* Text excerpt:
━━━━━━

Feasibility Check for mid = 1
| Index | Pair Checked | Difference | Pair Formed? | Pair Count |
|---|---|---|---|---|
| 0 | (1,1) | 0 | Yes | 1 |
| 2 | (2,3) | 1 | Yes | 2 |
We successfully form 2 pairs.
Maximum difference is 1.
Example 2
Input:
nums = [4,2,1,2]
p = 1
Step 1: Sort the array
[1,2,2,4]
Binary Search
| left | right | mid | Feasible? |
|---|---|---|---|
| 0 | 3 | 1 | Yes |
| 0 | 1 | 0 | Yes |
Answer becomes 0.
Feasibility Check for mid = 0
| Index | Pair Checked | Difference | Pair Formed? | Pair Count |
|---|---|---|---|---|
| 0 | (1,2) | 1 | No | 0 |
| 1 | (2,2) | 0 | Yes | 1 |
We successfully form one pair with difference 0.
Complexity Analysis
| Measure | Complexity | Explanation |
|---|---|---|
| Time | O(n log n + n log M) | Sorting plus binary search with linear feasibility checks |
| Space | O(1) or O(log n) | Extra space excluding sorting implementation details |
The sorting step costs O(n log n).
The binary search operates over the numeric difference range. For each binary search step, we perform a linear scan through the array.
If M is the maximum possible difference, binary search requires O(log M) iterations.
Therefore, total complexity is:
O(n log n + n log M)
Since log M is at most around 31 for integer constraints, the solution is highly efficient for n = 100000.
Test Cases
sol = Solution()
# Provided examples
assert sol.minimizeMax([10,1,2,7,1,3], 2) == 1 # example 1
assert sol.minimizeMax([4,2,1,2], 1) == 0 # example 2
# No pairs needed
assert sol.minimizeMax([1,2,3,4], 0) == 0 # empty pairing set
# Already identical values
assert sol.minimizeMax([5,5,5,5], 2) == 0 # all zero differences
# Single possible pair
assert sol.minimizeMax([1,100], 1) == 99 # only one pair available
# Sorted input
assert sol.minimizeMax([1,2,3,4,5,6], 2) == 1 # optimal adjacent pairing
# Large gaps
assert sol.minimizeMax([1,10,20,30], 1) == 9 # smallest achievable gap
# Multiple duplicate values
assert sol.minimizeMax([1,1,1,2,2,2], 3) == 1 # forced to include one larger pair
# Odd length array
assert sol.minimizeMax([1,3,6,19,20], 2) == 2 # careful pair selection required
# Maximum pairing count
assert sol.minimizeMax([1,2,3,4], 2) == 1 # every element used
# Large repeated blocks
assert sol.minimizeMax([1,1,1,100,100,100], 3) == 99 # unavoidable large pair
| Test | Why |
|---|---|
[10,1,2,7,1,3], p=2 |
Validates the main example |
[4,2,1,2], p=1 |
Tests zero-difference pairing |
[1,2,3,4], p=0 |
Ensures empty pairing returns zero |
[5,5,5,5], p=2 |
Tests all duplicate values |
[1,100], p=1 |
Smallest nontrivial input |
[1,2,3,4,5,6], p=2 |
Confirms adjacent greedy pairing |
[1,10,20,30], p=1 |
Tests sparse distributions |
[1,1,1,2,2,2], p=3 |
Forces use of larger differences |
[1,3,6,19,20], p=2 |
Tests non-obvious optimal choices |
[1,2,3,4], p=2 |
Uses all elements |
[1,1,1,100,100,100], p=3 |
Demonstrates unavoidable large maximum |
Edge Cases
One important edge case occurs when p = 0. In this situation, no pairs are required, so the maximum difference over an empty set is defined as zero. A careless implementation might still attempt binary search or pairing logic unnecessarily. The implementation handles this immediately with an early return.

━━━━━━

* Entries provided:
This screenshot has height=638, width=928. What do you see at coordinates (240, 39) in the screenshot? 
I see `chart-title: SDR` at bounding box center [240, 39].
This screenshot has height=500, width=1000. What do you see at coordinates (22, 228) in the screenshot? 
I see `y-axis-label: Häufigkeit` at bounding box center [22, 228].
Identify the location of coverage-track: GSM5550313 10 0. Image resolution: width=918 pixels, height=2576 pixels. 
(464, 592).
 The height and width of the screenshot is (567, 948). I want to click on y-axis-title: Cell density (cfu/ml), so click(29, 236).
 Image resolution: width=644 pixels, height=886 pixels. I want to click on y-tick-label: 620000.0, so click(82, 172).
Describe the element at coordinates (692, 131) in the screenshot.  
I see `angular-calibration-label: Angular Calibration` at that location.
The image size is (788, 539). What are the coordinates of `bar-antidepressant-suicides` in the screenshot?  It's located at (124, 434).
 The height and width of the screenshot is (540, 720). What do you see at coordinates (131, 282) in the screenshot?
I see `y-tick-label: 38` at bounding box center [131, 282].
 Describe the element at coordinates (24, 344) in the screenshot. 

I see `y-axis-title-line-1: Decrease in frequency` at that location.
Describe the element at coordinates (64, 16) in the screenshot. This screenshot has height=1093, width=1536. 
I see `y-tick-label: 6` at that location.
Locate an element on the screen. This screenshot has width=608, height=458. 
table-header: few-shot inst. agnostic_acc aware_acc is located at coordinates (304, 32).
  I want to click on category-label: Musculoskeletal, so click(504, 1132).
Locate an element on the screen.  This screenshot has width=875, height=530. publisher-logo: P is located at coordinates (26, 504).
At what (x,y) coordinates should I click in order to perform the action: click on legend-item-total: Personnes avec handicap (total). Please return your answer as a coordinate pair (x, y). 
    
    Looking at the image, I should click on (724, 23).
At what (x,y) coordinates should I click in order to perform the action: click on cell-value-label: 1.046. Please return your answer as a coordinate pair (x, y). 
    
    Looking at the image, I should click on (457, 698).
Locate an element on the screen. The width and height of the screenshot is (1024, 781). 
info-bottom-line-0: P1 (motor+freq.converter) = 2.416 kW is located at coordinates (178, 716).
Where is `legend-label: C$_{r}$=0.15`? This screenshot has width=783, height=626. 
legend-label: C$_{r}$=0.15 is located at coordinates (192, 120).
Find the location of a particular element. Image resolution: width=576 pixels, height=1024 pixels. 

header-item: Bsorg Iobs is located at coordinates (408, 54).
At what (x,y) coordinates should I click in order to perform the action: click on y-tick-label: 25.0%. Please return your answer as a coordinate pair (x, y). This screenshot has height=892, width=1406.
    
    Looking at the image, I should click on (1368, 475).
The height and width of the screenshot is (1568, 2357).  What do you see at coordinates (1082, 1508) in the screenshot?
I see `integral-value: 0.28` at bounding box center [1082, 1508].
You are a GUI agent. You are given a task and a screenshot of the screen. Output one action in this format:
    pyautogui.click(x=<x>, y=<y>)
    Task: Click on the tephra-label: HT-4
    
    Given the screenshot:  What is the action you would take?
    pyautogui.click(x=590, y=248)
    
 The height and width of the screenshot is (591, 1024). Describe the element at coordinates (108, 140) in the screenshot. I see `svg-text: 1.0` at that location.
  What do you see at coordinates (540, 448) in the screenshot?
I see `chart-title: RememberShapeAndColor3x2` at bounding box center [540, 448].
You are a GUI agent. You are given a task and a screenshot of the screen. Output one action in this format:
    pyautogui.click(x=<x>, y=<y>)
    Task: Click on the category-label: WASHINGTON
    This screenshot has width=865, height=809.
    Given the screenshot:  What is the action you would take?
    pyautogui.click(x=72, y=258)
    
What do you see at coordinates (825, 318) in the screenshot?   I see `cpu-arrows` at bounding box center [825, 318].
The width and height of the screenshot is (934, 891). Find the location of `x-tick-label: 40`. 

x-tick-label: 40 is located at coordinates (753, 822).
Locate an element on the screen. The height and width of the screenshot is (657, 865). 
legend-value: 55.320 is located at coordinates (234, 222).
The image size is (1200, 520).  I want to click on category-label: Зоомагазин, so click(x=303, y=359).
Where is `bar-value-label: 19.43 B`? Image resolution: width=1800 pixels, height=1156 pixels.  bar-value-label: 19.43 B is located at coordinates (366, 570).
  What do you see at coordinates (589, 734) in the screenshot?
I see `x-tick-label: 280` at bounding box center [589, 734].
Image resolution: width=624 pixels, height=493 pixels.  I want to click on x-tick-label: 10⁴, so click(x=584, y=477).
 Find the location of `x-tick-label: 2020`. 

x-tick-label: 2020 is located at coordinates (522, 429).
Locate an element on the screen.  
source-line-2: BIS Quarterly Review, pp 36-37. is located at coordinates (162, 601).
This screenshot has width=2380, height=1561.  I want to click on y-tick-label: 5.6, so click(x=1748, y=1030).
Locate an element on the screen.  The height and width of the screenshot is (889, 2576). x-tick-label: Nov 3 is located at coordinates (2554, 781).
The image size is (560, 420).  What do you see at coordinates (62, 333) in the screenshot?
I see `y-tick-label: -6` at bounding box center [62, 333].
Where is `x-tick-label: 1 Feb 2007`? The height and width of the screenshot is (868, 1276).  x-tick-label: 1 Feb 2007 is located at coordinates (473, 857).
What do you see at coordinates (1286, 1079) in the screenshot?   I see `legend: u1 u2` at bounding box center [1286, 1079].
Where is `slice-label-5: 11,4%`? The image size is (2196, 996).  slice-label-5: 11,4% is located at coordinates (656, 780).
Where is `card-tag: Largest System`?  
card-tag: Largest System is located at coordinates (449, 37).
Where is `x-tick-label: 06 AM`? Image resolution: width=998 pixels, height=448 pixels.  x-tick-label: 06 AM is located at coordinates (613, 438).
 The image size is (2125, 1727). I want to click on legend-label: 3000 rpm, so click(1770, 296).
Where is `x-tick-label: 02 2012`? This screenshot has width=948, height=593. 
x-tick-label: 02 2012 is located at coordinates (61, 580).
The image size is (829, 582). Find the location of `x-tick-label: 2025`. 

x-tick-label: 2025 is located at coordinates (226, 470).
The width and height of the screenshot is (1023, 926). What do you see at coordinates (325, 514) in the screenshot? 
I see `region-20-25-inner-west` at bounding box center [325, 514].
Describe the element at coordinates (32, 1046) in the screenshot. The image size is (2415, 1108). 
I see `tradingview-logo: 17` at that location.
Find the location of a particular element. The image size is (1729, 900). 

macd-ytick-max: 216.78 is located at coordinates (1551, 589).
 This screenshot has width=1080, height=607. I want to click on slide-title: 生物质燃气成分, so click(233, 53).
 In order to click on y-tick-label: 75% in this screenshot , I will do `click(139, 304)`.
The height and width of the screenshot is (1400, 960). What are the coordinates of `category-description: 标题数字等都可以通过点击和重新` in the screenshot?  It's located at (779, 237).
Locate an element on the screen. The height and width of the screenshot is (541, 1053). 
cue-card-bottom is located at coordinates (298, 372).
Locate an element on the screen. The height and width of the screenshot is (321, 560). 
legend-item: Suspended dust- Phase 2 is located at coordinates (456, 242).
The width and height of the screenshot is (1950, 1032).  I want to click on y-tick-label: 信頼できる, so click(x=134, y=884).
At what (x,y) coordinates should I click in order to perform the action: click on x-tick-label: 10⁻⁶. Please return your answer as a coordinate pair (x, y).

━━━━━━

* Work order:
The minimizeMax walkthrough lists several asserts. Give the array and p of every assert whose expected result is 1.

* Solved exercise:
- [10,1,2,7,1,3], p = 2
- [1,2,3,4,5,6], p = 2
- [1,1,1,2,2,2], p = 3
- [1,2,3,4], p = 2